In the entries below, find the line containing "Click the 搜索 input field". Write out that line and all lines after it, exactly, and nothing else.

== Segment start ==

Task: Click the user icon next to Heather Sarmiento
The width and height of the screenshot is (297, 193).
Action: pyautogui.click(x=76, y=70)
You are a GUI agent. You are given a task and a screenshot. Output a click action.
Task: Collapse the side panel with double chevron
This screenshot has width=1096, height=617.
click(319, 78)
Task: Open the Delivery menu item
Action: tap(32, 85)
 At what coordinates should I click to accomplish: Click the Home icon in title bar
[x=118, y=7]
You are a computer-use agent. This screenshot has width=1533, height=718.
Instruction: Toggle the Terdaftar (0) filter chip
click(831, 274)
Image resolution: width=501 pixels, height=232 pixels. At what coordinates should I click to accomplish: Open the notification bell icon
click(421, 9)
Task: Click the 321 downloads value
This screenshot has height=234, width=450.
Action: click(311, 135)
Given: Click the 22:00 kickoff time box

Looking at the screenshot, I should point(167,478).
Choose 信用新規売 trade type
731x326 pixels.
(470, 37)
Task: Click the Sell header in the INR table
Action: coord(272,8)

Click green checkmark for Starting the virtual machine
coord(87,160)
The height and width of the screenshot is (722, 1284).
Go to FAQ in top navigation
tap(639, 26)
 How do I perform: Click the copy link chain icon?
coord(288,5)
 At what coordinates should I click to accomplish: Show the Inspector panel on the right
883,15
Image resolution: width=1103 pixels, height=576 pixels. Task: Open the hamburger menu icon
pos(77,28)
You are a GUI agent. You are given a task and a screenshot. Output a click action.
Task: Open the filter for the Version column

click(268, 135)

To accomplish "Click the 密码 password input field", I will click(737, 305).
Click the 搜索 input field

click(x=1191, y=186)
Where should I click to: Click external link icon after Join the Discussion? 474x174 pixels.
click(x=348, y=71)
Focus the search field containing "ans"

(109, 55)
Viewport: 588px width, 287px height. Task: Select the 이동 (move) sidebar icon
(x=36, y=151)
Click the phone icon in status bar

== Segment end ==

Output for this task:
Click the 搜索 input field

click(x=1191, y=186)
Where should I click to: Click external link icon after Join the Discussion? 474x174 pixels.
click(x=348, y=71)
Focus the search field containing "ans"

(109, 55)
Viewport: 588px width, 287px height. Task: Select the 이동 (move) sidebar icon
(x=36, y=151)
Click the phone icon in status bar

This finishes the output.